Лейла Алиева: Мы были несколько растеряны, потому что мы не знаем языка. Но нам выделили прекрасную переводчицу Галю [Безукладникову — прим. ред.].
Женя: Она была ещё нашим гидом.
Лейла: И Полина [Филимонова — прим. ред.], наш продюсер, очень помогла с передвижением, контактами. Времени было достаточно мало, неделя, а Галя или Полина не всегда с нами, поэтому пришлось придумать анкету. В ней были вопросы, переведенные на итальянский. Местами абсурдные, местами трогательные. Про любимые места и про забытые уголки Венеции. Или, что бы с вами было, если бы у вас появились жабры. Про разных мифических существ. С этими анкетами мы спонтанно подходили к местным жителям, туристам, приезжим работникам. Некоторые понимали по-английски, с ними можно было коммуницировать: объяснить кто мы и чего от них хотим. И попросить разрешение на запись. Все записывалось на улицах, в кафе вместе со звуковой средой вокруг. Так как нас было четверо, мы могли позволить себе взять все пространство. Одна брала интервью, остальные ходили вокруг и записывали шумы. Когда с нами была Галя, она совсем развязывала руки. Можно было задавать дополнительные вопросы, уточнить или расширить ответ. Она очень легкая в коммуникации, поэтому могла быстро импровизировать.

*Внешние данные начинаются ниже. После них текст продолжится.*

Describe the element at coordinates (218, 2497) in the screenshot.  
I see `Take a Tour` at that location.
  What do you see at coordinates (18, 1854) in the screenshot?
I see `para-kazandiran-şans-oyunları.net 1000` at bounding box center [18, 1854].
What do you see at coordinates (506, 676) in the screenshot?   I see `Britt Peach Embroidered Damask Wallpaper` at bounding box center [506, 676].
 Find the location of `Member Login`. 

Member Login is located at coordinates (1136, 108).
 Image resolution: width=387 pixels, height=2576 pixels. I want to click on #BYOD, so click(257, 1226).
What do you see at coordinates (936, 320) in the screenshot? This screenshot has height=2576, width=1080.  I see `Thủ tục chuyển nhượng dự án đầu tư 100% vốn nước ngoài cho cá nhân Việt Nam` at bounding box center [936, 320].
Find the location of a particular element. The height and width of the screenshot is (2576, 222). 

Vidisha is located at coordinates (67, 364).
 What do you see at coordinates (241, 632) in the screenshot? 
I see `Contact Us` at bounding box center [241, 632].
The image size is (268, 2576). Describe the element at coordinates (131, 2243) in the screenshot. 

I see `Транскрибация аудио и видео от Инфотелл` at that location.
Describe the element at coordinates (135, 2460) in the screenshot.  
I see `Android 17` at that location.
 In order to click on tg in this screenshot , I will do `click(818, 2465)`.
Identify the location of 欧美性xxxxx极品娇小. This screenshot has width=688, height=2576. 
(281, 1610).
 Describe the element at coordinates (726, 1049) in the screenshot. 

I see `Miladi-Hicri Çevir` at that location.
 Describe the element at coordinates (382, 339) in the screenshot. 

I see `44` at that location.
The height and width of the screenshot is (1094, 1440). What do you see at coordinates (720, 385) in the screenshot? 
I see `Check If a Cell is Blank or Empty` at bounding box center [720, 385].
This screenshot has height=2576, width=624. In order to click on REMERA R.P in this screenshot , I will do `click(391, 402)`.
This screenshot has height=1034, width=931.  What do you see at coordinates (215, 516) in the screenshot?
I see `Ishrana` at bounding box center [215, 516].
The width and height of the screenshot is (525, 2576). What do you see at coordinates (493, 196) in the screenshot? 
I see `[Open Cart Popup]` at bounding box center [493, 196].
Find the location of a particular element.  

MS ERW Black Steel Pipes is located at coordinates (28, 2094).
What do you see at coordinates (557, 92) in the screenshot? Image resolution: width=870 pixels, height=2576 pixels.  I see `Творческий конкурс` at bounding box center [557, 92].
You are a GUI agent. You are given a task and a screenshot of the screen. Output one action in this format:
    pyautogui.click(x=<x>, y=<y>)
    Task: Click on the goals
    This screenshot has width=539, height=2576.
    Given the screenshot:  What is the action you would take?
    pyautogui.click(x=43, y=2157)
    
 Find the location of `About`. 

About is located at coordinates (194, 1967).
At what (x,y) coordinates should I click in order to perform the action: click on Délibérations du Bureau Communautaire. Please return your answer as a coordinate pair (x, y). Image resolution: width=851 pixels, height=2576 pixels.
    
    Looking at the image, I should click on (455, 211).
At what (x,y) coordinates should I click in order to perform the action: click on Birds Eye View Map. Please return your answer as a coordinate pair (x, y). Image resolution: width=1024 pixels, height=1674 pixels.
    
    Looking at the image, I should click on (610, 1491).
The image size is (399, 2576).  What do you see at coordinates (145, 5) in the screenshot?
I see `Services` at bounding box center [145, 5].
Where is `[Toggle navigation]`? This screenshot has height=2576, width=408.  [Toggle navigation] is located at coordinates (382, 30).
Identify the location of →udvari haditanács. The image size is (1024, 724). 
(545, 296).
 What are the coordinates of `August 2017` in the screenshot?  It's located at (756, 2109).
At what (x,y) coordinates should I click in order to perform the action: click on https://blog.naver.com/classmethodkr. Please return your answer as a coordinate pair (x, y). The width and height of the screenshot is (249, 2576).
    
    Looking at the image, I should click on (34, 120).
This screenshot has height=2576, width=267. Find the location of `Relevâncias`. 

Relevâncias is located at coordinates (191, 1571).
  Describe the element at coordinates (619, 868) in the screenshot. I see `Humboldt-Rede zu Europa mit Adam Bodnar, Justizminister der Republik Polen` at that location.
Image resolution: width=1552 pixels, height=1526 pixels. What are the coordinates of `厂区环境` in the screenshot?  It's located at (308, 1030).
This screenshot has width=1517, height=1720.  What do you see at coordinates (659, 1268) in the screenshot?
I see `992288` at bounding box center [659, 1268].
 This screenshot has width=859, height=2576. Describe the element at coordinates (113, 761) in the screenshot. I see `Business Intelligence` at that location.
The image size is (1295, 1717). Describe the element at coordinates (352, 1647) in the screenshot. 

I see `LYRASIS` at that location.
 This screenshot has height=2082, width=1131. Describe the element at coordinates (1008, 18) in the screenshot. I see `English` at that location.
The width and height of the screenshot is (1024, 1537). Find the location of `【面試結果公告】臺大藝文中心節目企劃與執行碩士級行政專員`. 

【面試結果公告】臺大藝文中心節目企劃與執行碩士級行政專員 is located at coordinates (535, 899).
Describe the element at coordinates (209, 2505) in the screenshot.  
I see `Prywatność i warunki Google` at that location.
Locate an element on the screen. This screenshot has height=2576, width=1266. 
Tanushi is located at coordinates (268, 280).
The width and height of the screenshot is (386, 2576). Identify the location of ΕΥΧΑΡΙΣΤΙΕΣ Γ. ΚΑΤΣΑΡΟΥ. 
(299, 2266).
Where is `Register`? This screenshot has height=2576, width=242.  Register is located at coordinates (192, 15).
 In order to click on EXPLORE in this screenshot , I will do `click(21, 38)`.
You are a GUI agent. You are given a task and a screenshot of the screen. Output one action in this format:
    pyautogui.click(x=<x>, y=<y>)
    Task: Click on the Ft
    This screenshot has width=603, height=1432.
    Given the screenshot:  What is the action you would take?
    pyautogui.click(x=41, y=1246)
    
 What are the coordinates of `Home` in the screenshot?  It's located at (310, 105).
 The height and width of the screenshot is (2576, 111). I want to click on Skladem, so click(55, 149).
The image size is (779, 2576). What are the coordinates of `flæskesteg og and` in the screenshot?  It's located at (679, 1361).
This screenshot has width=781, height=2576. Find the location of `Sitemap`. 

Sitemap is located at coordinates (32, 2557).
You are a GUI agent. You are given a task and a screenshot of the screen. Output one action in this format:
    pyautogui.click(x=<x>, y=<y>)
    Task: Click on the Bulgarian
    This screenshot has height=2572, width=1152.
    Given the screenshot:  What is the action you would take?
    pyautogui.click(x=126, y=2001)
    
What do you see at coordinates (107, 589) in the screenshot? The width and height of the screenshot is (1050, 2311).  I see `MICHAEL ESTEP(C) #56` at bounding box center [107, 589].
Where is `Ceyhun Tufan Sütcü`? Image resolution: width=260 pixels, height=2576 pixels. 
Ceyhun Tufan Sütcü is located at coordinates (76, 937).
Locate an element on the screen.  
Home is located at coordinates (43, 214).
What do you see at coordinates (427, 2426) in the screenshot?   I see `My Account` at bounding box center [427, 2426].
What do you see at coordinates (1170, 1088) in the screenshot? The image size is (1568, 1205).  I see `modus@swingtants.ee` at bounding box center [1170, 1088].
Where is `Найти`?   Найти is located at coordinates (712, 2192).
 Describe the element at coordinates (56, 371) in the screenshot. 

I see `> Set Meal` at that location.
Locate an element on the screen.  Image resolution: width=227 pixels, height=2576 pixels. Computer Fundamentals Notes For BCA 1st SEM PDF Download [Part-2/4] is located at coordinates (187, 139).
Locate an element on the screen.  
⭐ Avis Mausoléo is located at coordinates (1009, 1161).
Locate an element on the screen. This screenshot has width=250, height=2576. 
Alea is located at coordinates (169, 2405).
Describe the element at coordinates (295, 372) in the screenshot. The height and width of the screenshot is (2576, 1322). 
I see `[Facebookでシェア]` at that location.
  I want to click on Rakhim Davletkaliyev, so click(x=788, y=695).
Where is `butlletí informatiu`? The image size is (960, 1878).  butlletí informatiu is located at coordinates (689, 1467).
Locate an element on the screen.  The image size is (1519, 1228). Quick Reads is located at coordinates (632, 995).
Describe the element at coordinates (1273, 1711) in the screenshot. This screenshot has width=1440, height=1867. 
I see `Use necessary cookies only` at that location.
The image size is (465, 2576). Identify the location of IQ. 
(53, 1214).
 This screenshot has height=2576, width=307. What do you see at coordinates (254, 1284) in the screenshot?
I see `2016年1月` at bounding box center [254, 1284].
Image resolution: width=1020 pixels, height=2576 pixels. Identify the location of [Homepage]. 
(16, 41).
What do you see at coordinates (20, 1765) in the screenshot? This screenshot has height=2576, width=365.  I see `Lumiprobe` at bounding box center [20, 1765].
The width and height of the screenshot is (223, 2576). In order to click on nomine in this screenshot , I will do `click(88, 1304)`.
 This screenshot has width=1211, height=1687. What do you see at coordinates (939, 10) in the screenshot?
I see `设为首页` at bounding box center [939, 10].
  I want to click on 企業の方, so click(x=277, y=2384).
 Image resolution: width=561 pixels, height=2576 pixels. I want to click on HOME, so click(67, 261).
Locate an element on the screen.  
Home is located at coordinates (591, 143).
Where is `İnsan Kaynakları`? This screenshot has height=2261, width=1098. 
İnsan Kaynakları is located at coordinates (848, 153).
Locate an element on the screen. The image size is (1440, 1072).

Даша: Незнание языка и эта анкета тоже стали действующими лицами. Это значимый зазор между нами и собеседником.
Лейла: Мы переводили анкету с русского на итальянский. Разговаривали по-английски, записывали речь на итальянском, потом переводим это все на русский, чтобы перевести на английский.
Женя: Галя хорошо знает русский, но ей сложно на нем писать. Она нам еще делала подстрочник, и ей было проще писать на английском. Поэтому у нас там было полное языковое смешение. Когда мы делали первую версию для ДК Дзаттере, спектакль был на трех языках. Единственная часть, переведенная полностью на три языка — «Дневник Кости Рябцева».
Насколько легко спектакль отделился от пространства ДК?
Лейла: На самом деле, то, что мы сделали с «Точкой доступа» — это уже другой спектакль. Просто он базируется на материалах из Венеции. Мы вернулись к источникам и полностью его пересобрали. В первый раз мы проделали большую работу, поприсутствовали на открытии в Дзаттере и уехали. И не знали, что было дальше. Мы сделали очень большое вложение, и эмоциональное, и временное, и интеллектуальное, при этом почти не получили фидбэка. Просто обидно этот удивительный материал оставить в Венеции и ничего с ним не сделать больше. Хотелось, чтобы он жил и работал для других людей, для нас в том числе.
Влада: Фишка театра в том, что ты можешь развивать спектакль. Ты его запустил — не получилось. Половина зрителей ушла, или ты забыл текст. Магия театра в том, что ты можешь его развивать так, как ты хочешь, в отличие от кино. Было ужасное желание продолжать работать, доделать что-то, улучшить. Мы чувствовали, что нас не слышно. В Венеции было мало зрителей. Ощущение, что спектакль еще не живет, а только оживает. Очень круто, что у нас появилась возможность его дальше развивать.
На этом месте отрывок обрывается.